Hello OpenAI community,
I’m encountering intermittent latency issues with the OpenAI Chat Completion API. I’m using the gpt-4o-mini
model in an asynchronous FastAPI application, and while some responses are quick, others take significantly longer even though my prompt lengths are typically short.
Here’s a summary of the issue:
- API: Using
gpt-4o-mini
model with theAsyncOpenAI
client. - Symptoms: Response times fluctuate between a few seconds and up to 18 seconds, even for short prompts.
- Environment: Running on FastAPI. Network and system resources are stable.
- Usage: Short prompts, mostly direct questions and short messages.
- Observations: Latency variations occur seemingly randomly, without correlation to prompt complexity.
Below is the code I’m using to call the API:
python
Copy code
from openai import AsyncOpenAI
from config.config import Config
from typing import List, Dict
class OpenAIClient:
def __init__(self, api_key: str = Config.API_KEY_OPENAI):
self.client = AsyncOpenAI(api_key=api_key)

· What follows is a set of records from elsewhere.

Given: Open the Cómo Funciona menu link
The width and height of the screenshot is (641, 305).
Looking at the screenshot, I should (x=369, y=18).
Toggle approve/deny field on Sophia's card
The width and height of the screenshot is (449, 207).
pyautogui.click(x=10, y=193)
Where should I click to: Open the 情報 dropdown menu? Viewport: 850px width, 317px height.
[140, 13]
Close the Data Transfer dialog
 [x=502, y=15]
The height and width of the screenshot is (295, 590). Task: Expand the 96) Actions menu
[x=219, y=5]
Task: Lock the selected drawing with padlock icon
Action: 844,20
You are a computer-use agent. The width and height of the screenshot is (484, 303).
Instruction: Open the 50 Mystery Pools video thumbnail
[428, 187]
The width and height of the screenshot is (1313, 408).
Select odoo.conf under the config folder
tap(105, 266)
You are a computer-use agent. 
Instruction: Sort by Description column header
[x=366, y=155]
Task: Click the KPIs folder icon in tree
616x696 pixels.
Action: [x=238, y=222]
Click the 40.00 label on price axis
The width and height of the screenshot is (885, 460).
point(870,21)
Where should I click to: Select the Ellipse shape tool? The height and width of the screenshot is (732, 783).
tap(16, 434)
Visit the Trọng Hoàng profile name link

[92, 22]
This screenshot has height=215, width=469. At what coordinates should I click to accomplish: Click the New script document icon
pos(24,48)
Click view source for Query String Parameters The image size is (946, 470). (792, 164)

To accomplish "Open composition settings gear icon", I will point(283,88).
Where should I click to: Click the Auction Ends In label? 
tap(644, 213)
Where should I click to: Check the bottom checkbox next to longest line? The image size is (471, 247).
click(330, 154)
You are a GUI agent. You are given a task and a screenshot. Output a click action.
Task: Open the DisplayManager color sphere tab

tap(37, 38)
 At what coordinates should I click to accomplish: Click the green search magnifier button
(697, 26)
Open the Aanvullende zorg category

async def create_chat_completion(
self,
messages: List[Dict[str, str]],
model: str = "gpt-4o-mini",
) -> str:
try:
completion = await self.client.chat.completions.create(
model=model,
messages=messages,
)
return completion.choices[0].message.content
except Exception as e:
print(f"Error in creating chat completion: {str(e)}")
raise
async def close(self):
await self.client.close()
Has anyone else encountered similar response time fluctuations, especially with asynchronous calls? Could server load or region-related factors affect this, and would switching to a different OpenAI model potentially help? I deploy my serivce on an AWS EC2 instance in Singapore.